### BRANO FORNITO
────────

01.10.2024 - 23.11.2024
FUORI DA ME STESSO
Felice Levini - Salvo
Felice Levini - Salvo
Le lapidi di Salvo hanno partecipato del clima poverista – o forse sarebbe meglio dire della “pittura vietata” – torinese del decennio Settanta. Nel solco fra la pittura di copia e lo stile autonomo, Salvo sperimenta, per la Galleria Sperone, una serie di lapidi incise che recano la propria autoaffermazione nel mondo e nella storia dell’uomo. In un percorso già avviato dall’artista attraverso la macchina fotografica di Paolo Mussat Sartor, l’immagine narcisistica del sé viene forzata all’interno della narrazione storica come autoaffermazione nel sistema globale e nel filone storico-artistico del Novecento. Privato della pratica pittorica, l’artista utilizza le parole per evocare l’immagine del pennello: una tracotanza lessicale che verrà poi tradotta cromaticamente su tela dall’anno immediatamente successivo a questa serie. Gli autoritratti di Felice Levini, parte fondante della sua poetica sin dal 1979, attraversano numerose pratiche artistiche: innanzitutto egli compie un atto performativo e mimetico, allestendo un’immagine complessiva che al personaggio rappresentato unisce un’ambientazione coerente che fa da quinta teatrale; in secondo luogo, viene ricucito lo strappo di fine Novecento con l’autoritratto. Partendo dai primordi del genere, l’artista sostituisce alla presenza pittorica autoritrattistica una presenza reale, inscenata attraverso il mascheramento. In questo modo egli è sia tutti i personaggi interpretati sia il se stesso celato sotto le maschere, in un processo di ricollocamento dell’artista nella storia dell’uomo e della sua mitologia. Persiste, inoltre, una militanza dell’immagine che reagisce al vuoto creato sulle macerie degli anni Settanta e, in maniera saldamente pittorica, riafferma l’importanza dell’immagine di sé e dunque dell’uomo come parte fondante del suo passaggio nella storia.
Sguardo fisso di fronte a sé, fucile imbracciato e fondina al collo. Una remigante d’aquila in testa. Nuvola Rossa sbrana lo spettatore in un laconico grido di difesa delle sue genti. Sotto un cerone rosso e una bandana, l’artista sta prendendo parte alla storia dell’uomo; non vuole ingannare il tempo ma vuole iscrivervisi in piena tradizione rinascimentale, immortalato dalla macchina come il Raffaello nascosto nella Scuola di Atene. La posa irreprensibile non tradisce il peso incombente che gli grava da destra.
AMARE ME lotta per occupare il suo spazio; lo fa a colpi di monumentalità funerea, alternati alla leggerezza di un’asserzione d’amore che cela l’imperativo assoluto. Virando verso il rosa, il marmo è lacerato dall’incisione a carattere romano che ne mostra le membra accese di rosso. L’amore e la violenza si intrecciano aggredendosi con l’ultimo baluardo del mondo moderno: il possesso.

────────

### ELENCO RIGHE
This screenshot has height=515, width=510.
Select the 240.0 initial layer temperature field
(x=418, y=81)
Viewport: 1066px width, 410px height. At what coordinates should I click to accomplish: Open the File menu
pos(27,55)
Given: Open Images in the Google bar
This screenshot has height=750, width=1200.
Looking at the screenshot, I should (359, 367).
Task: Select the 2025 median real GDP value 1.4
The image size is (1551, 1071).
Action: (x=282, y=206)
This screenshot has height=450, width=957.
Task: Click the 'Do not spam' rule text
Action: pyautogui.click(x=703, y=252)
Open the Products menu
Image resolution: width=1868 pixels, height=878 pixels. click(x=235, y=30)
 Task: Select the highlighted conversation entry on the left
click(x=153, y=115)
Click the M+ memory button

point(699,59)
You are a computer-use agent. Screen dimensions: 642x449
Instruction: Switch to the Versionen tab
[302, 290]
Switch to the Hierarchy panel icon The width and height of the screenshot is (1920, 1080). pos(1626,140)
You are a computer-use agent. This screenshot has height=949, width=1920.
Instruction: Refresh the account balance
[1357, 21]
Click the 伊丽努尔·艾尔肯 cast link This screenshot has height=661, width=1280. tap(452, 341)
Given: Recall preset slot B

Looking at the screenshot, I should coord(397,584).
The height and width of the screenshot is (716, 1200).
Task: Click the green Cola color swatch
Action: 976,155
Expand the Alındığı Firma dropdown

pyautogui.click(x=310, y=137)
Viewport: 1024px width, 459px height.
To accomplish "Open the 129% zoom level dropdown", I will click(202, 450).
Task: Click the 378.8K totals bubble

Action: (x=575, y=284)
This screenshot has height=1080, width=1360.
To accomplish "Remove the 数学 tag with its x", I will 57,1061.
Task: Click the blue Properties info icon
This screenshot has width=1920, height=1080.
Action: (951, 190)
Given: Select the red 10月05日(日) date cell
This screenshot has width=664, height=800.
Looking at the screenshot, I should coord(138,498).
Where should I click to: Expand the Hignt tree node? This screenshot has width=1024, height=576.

────────

### ESERCIZI DA SVOLGERE
1 > Elenca tutti i nomi propri di persona o di personaggio che compaiono nel brano fornito, nell'ordine della loro prima occorrenza.
2 > Esprimi come lista JSON di stringhe, una per riga e senza le righe vuote, tutto il tratto dell'elenco righe che va dalla riga contenente "Task: Select the highlighted" fino a quella contenente "Click the 伊丽努尔·艾尔肯", entrambe incluse.

### ESERCIZI SVOLTI
1 > Felice Levini, Salvo, Paolo Mussat Sartor, Nuvola Rossa, Raffaello

2 >
[
  " Task: Select the highlighted conversation entry on the left",
  "click(x=153, y=115)",
  "Click the M+ memory button",
  "point(699,59)",
  "You are a computer-use agent. Screen dimensions: 642x449",
  "Instruction: Switch to the Versionen tab",
  "[302, 290]",
  "Switch to the Hierarchy panel icon The width and height of the screenshot is (1920, 1080). pos(1626,140)",
  "You are a computer-use agent. This screenshot has height=949, width=1920.",
  "Instruction: Refresh the account balance",
  "[1357, 21]",
  "Click the 伊丽努尔·艾尔肯 cast link This screenshot has height=661, width=1280. tap(452, 341)"
]